The problem describes a battery that has an initial voltage of 12.0 V. This is the voltage the battery provides when no current is being drawn from it. When a starter motor is activated, it draws a large amount of current, specifically 150 A. At this moment, the voltage measured across the battery's terminals drops to 7.0 V. This drop in voltage happens because the battery itself has a small internal resistance that uses up some of the voltage when current flows through it. Our goal is to find the value of this internal resistance.

**step2** Calculating the Voltage Drop Across Internal Resistance

When the battery is supplying current to the starter motor, its voltage at the terminals decreases. The difference between the initial voltage (12.0 V) and the voltage at the terminals while current is flowing (7.0 V) is the amount of voltage that is "lost" or "dropped" across the battery's internal resistance.
To find this voltage drop, we subtract the terminal voltage from the initial voltage:
$$12.0 \mathrm{~V} - 7.0 \mathrm{~V} = 5.0 \mathrm{~V}$$
So, 5.0 V is the voltage that is used up by the battery's internal resistance.

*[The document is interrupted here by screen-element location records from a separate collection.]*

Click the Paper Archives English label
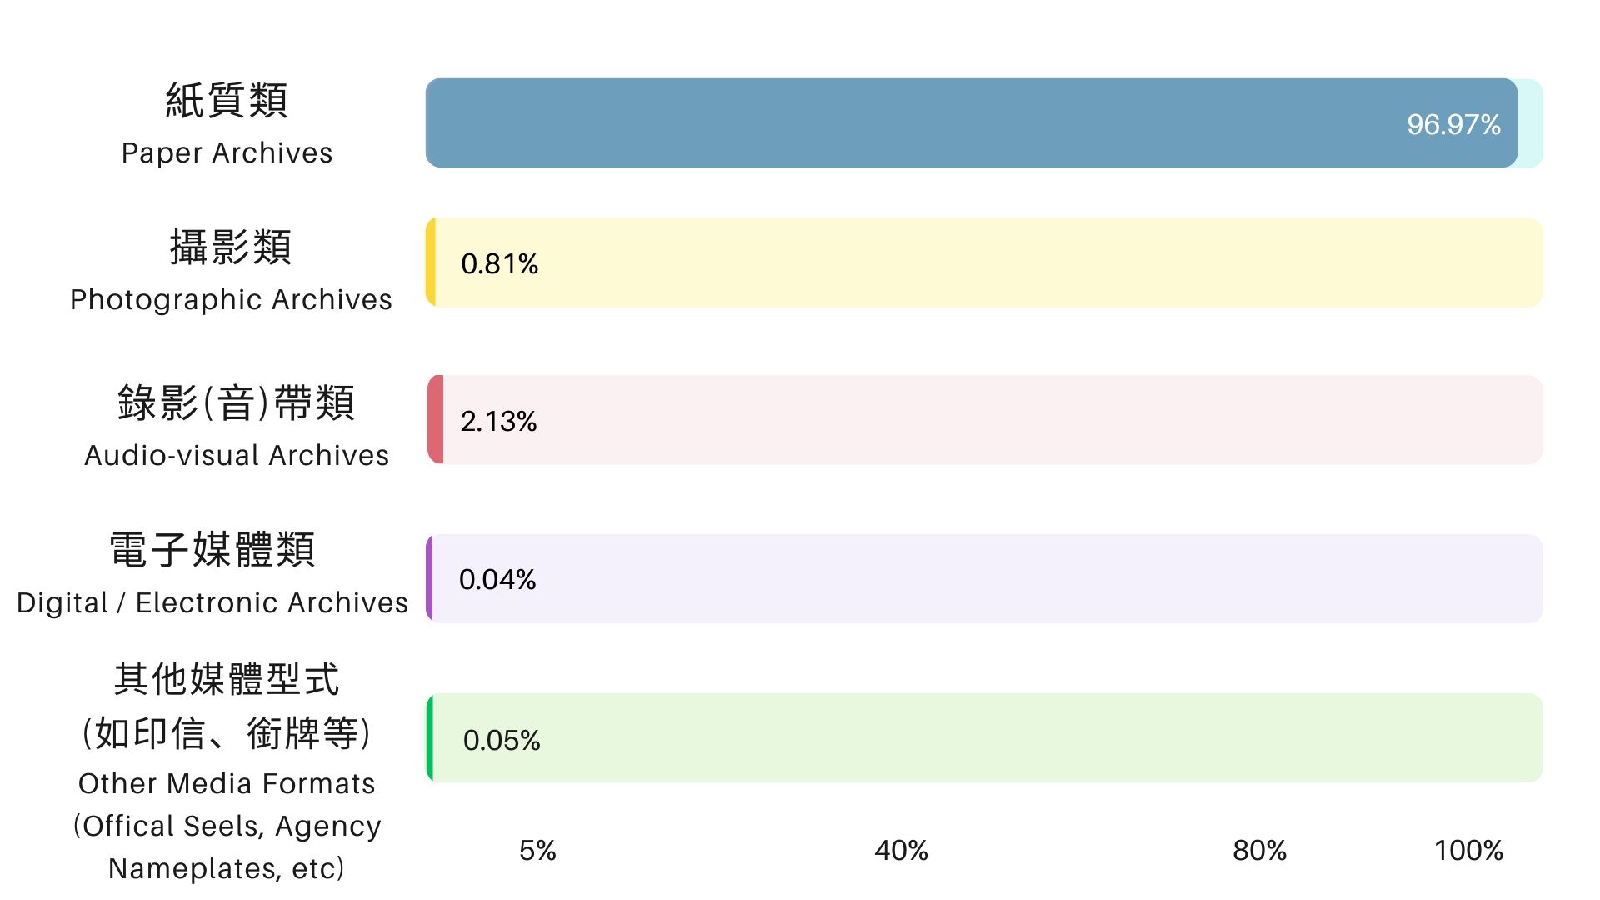coord(227,153)
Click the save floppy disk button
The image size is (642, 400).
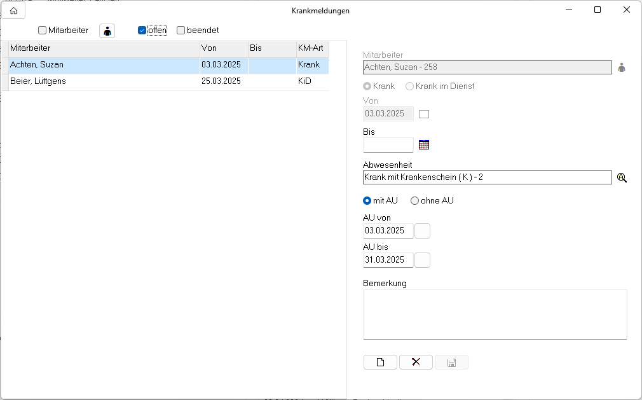[451, 362]
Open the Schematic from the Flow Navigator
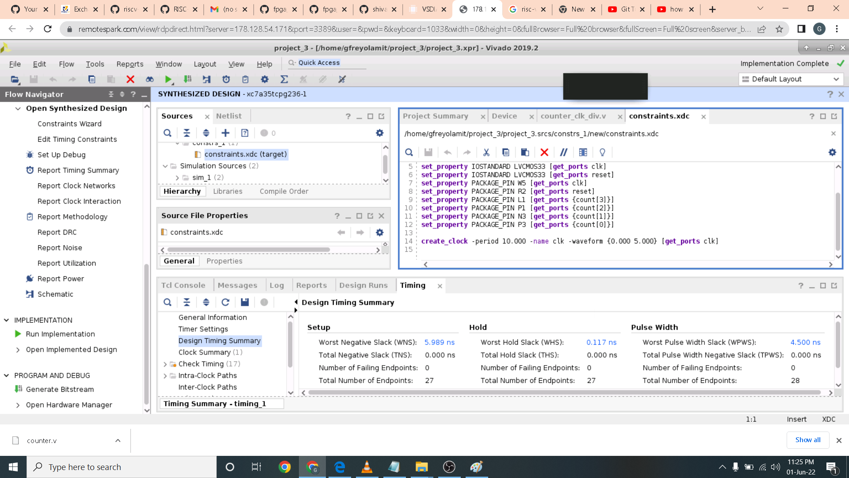 pos(55,294)
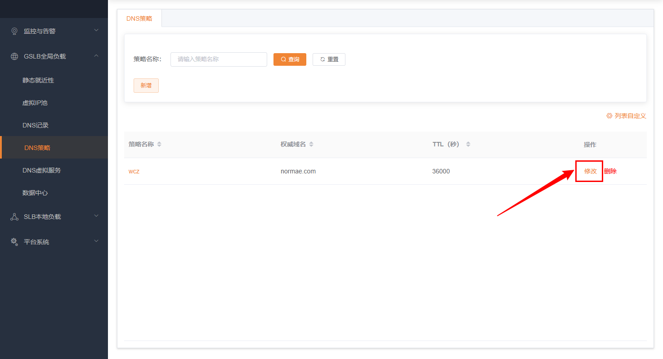Click the monitoring and alarm sidebar icon
The width and height of the screenshot is (663, 359).
coord(14,31)
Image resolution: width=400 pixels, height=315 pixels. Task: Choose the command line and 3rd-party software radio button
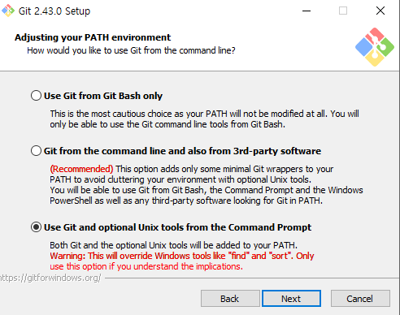36,151
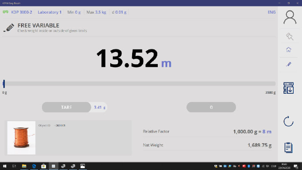
Task: Click the Relative Factor value row
Action: click(207, 131)
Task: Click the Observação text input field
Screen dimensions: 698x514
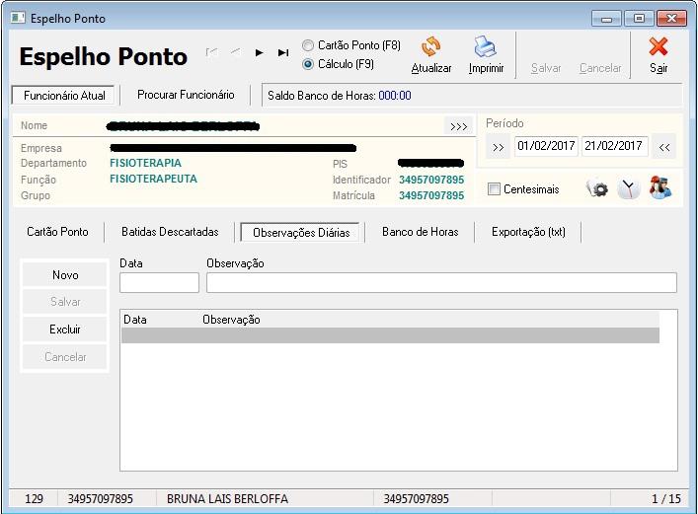Action: click(441, 283)
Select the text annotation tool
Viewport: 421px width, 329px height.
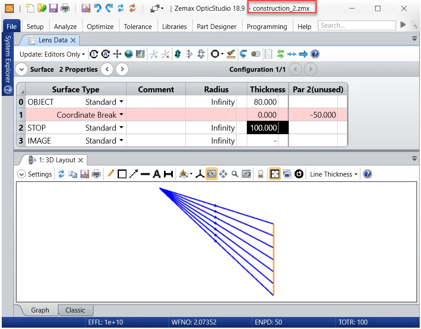pos(156,174)
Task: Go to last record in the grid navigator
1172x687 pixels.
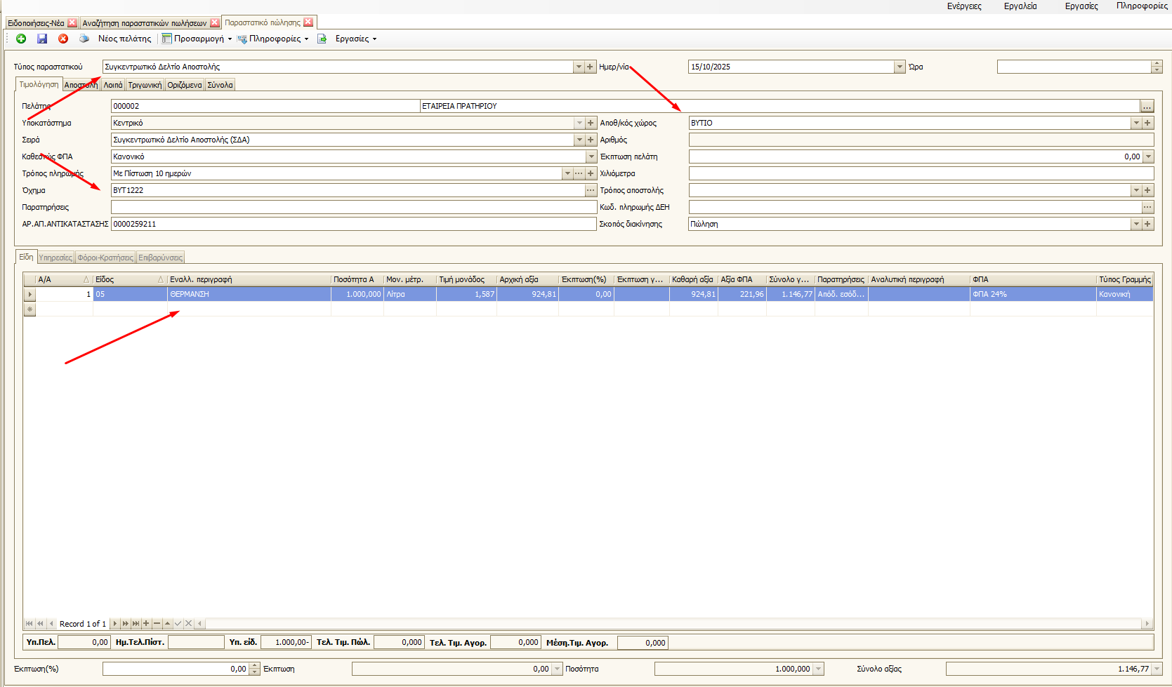Action: (x=136, y=623)
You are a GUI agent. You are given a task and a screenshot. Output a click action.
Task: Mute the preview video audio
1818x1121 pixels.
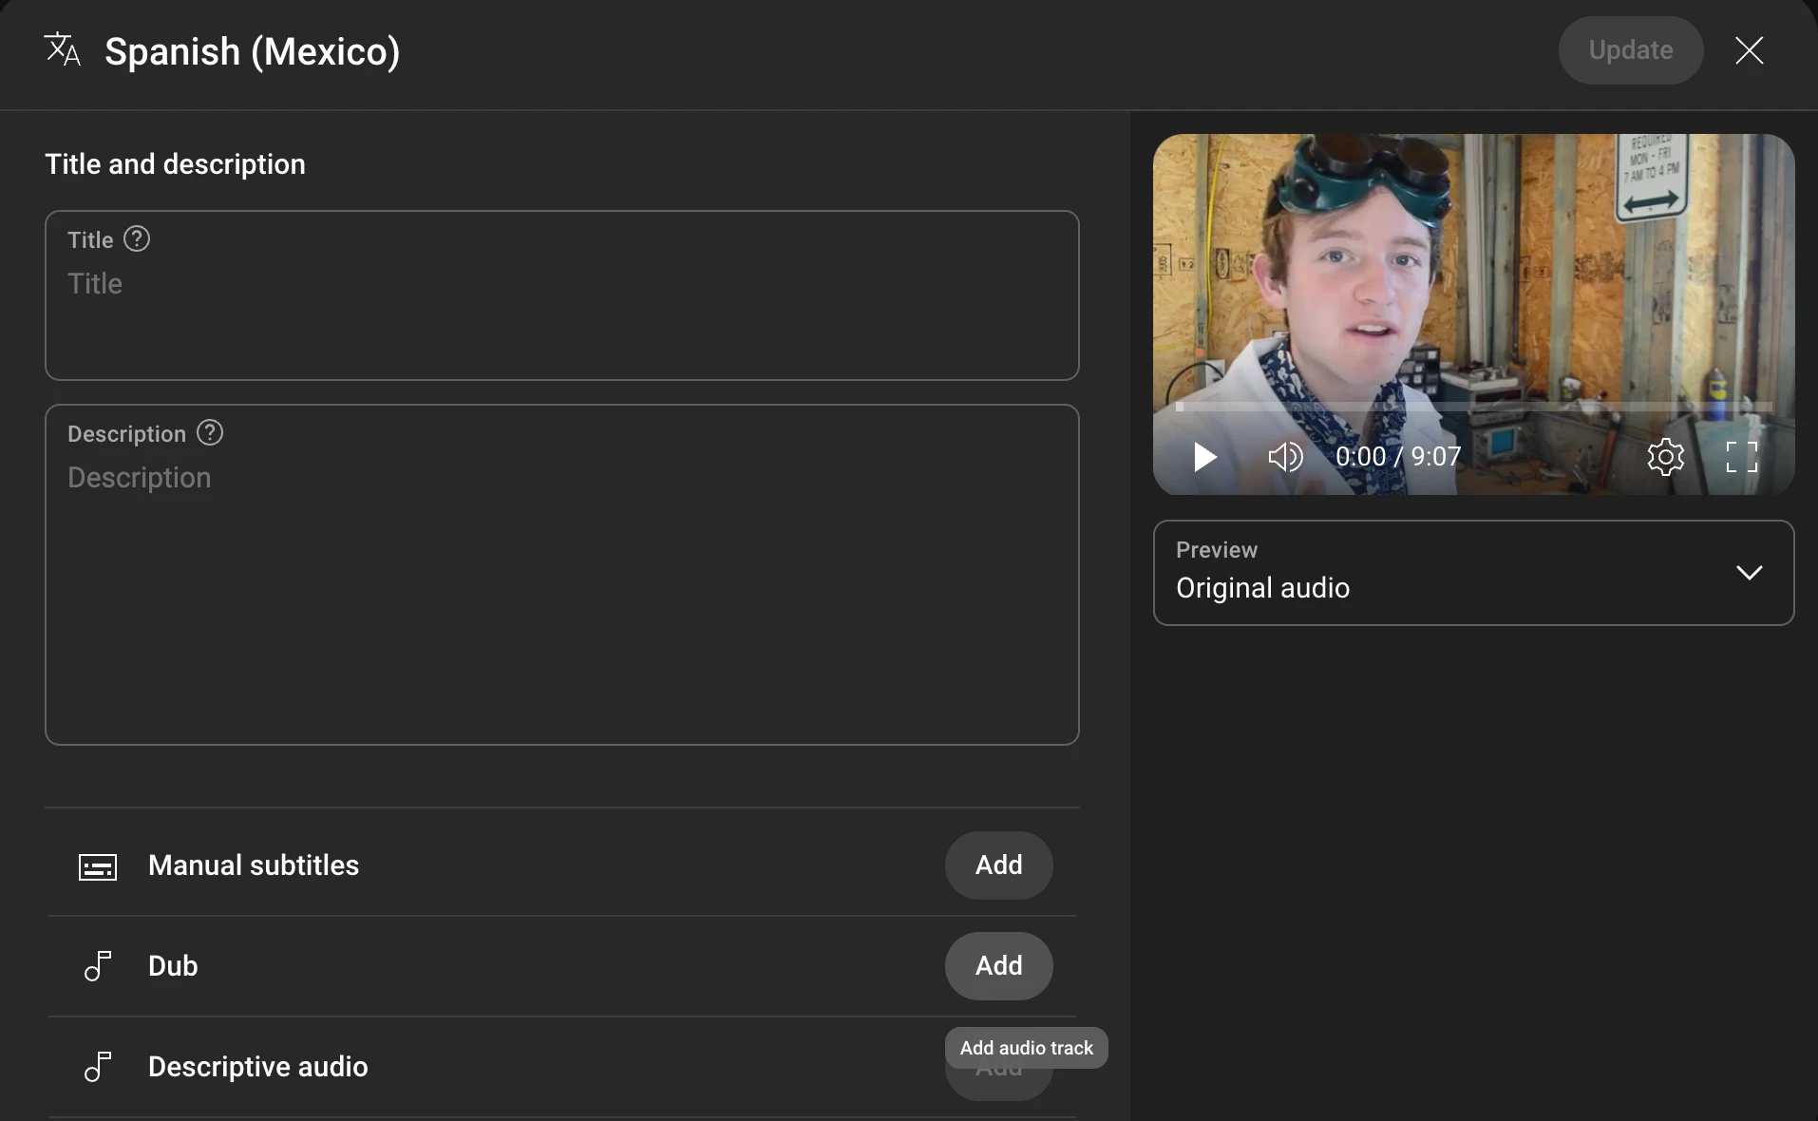1284,457
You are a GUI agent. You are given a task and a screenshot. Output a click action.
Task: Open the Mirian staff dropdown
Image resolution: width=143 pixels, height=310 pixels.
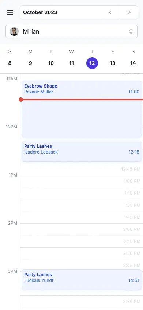tap(71, 31)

**step3** Calculating the Internal Resistance

We now know that a voltage of 5.0 V is dropped across the battery's internal resistance when a current of 150 A flows through it. Resistance tells us how much a material or component opposes the flow of electrical current. We can find the resistance by dividing the voltage across the component by the current flowing through it.
To find the battery's internal resistance, we divide the voltage drop across it by the current flowing through it:
$$\frac{5.0 \mathrm{~V}}{150 \mathrm{~A}}$$
Now, we perform the division:
$$5.0 \div 150 = 0.03333...$$
Rounding this to a practical number of decimal places, typically two or three significant figures for such problems, we get 0.033. The unit for resistance is Ohms, which is represented by the symbol $$\Omega$$.
The battery's internal resistance is approximately $$0.033 \mathrm{~\Omega}$$.